In July 2018, the board of directors authorized the repurchase of up to $100 million of the Company's common stock.
In July 2020, the board of directors authorized a new share repurchase program to replace the aforementioned July 2018, $100 million repurchase authority. Under the July 2020 share repurchase program, the Company was authorized to acquire an aggregate amount of up to $125 million of the Company's Class A common stock and Class B common stock. In January 2021, the board of directors authorized a replacement to the existing July 2020 share repurchase program to a new aggregate amount of up to $200 million of the Company's Class A common stock and Class B common stock.

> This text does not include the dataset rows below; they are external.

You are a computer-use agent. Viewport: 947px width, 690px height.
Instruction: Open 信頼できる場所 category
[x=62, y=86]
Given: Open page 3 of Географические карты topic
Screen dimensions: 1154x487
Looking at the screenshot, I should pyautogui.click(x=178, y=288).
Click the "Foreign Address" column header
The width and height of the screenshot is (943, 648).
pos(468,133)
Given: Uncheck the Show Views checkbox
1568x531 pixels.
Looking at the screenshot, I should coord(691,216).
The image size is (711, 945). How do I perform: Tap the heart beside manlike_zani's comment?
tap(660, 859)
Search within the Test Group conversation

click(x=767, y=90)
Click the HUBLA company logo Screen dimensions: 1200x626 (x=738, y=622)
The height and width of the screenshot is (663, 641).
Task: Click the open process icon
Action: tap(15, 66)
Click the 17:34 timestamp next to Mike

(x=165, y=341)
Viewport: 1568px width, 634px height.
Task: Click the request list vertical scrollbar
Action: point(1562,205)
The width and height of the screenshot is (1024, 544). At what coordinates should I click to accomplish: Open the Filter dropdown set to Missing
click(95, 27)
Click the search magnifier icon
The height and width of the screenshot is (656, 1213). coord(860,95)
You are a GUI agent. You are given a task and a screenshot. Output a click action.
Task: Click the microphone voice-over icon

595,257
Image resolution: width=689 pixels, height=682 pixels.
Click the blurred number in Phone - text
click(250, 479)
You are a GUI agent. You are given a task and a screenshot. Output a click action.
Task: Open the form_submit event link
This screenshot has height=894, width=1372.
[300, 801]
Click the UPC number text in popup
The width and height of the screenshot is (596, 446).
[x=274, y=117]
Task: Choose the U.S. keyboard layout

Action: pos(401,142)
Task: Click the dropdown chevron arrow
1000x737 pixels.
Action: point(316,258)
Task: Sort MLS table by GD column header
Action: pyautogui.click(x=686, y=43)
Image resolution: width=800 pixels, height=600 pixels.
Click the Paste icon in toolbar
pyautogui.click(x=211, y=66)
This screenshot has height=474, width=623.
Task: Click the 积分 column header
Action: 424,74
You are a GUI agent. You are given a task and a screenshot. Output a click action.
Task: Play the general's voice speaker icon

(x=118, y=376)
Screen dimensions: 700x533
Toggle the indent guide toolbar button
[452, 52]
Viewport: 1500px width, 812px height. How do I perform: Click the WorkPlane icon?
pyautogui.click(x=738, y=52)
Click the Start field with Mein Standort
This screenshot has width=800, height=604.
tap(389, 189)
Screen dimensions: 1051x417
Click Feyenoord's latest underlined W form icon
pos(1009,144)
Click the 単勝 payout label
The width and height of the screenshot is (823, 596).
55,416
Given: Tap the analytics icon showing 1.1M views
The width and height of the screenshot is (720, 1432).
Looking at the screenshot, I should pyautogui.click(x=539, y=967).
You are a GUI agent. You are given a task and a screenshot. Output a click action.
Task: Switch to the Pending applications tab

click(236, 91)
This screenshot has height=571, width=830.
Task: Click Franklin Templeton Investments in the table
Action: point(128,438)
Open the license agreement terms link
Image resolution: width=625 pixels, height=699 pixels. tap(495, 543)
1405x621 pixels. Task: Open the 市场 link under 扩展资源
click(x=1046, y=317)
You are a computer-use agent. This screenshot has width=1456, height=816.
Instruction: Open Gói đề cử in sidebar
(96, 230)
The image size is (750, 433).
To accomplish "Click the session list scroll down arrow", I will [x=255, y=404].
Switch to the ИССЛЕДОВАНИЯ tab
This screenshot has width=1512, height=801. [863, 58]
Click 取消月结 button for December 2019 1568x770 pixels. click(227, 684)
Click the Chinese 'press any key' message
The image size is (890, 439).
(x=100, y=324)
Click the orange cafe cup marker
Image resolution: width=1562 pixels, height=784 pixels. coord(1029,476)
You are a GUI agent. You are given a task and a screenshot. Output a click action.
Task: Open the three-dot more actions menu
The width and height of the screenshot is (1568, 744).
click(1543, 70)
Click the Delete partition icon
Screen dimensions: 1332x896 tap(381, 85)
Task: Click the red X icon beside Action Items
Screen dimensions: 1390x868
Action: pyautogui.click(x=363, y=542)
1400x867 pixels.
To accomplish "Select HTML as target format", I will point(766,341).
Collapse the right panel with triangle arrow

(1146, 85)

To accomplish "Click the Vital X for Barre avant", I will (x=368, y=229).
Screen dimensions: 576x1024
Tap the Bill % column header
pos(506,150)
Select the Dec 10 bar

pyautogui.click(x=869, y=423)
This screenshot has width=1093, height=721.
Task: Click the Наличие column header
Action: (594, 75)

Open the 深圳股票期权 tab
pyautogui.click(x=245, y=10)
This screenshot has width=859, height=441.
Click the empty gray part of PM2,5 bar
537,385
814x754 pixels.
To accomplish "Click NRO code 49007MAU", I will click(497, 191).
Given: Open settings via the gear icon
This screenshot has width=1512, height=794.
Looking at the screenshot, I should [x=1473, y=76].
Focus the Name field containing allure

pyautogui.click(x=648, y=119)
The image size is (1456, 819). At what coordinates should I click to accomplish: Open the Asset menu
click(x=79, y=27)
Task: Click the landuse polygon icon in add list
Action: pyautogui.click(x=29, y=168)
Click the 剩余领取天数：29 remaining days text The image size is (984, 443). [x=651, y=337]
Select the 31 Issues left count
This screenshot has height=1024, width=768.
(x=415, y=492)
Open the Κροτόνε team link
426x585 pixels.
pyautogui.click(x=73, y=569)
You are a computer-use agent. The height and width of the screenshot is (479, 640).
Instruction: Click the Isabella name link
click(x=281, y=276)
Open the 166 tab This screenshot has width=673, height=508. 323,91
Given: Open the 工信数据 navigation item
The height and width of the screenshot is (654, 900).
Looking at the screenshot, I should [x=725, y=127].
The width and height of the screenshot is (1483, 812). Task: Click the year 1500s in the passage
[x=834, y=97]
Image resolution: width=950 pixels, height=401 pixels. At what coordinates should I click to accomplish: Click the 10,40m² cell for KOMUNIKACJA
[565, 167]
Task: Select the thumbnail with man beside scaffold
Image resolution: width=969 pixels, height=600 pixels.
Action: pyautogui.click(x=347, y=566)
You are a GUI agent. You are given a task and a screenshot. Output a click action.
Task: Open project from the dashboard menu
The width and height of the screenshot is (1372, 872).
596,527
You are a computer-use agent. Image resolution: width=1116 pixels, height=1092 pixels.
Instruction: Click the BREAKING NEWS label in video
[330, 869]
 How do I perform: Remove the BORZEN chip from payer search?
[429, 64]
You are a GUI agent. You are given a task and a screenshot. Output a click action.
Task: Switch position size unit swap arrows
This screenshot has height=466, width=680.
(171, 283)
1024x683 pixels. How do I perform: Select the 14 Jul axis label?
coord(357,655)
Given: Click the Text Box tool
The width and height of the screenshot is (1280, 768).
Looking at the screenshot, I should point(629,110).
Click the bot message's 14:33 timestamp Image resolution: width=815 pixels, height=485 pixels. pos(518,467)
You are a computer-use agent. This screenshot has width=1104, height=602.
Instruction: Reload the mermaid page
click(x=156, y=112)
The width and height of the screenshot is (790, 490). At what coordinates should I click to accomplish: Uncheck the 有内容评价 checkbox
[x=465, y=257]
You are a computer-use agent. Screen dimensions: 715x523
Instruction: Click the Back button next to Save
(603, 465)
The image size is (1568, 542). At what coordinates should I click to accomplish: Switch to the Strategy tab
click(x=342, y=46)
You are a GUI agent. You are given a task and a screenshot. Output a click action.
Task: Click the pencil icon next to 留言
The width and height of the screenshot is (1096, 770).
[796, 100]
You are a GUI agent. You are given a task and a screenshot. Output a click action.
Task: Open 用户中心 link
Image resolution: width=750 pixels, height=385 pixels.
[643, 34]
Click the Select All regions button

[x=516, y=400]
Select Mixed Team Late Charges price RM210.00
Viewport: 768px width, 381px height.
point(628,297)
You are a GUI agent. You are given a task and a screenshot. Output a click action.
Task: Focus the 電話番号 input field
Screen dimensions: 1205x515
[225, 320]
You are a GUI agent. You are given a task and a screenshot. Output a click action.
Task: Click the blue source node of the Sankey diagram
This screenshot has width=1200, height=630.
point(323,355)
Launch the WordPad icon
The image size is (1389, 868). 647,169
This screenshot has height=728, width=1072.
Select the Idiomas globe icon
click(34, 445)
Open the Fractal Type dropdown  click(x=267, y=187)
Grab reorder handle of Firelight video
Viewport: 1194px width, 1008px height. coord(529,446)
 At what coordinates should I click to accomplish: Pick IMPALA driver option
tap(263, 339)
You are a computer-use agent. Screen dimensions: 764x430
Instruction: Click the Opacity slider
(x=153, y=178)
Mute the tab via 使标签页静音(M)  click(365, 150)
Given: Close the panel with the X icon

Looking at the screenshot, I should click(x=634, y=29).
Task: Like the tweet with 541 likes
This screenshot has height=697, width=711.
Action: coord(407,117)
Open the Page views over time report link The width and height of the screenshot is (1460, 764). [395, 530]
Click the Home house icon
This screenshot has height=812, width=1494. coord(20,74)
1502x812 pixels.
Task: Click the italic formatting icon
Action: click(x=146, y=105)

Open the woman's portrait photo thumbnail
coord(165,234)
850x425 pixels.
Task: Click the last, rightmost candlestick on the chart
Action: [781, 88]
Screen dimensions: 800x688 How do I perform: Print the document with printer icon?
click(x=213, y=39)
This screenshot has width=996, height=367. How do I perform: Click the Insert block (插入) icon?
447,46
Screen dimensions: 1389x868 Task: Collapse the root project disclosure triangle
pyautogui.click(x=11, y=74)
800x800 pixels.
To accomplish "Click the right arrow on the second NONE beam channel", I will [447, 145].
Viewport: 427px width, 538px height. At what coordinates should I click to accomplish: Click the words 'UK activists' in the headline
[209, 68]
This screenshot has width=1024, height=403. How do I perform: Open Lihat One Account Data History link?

During the years ended March 31, 2021, 2020, and 2019, the Company repurchased 286,730, 654,994, and 36,958 shares, respectively, of Class B common stock, to satisfy $17,810, $31,451, and $1,700 of required withholding taxes in connection with the vesting of restricted awards, respectively. During the years ended March 31, 2021, 2020, and 2019, the Company repurchased an additional 1,591,995, 671,187, and 1,481,114 shares of its outstanding common stock, respectively, at a weighted average price of $64.18, $44.13, and $46.71 per share, excluding commissions, for an aggregate purchase price of $102,173, $29,621 and $69,180, respectively.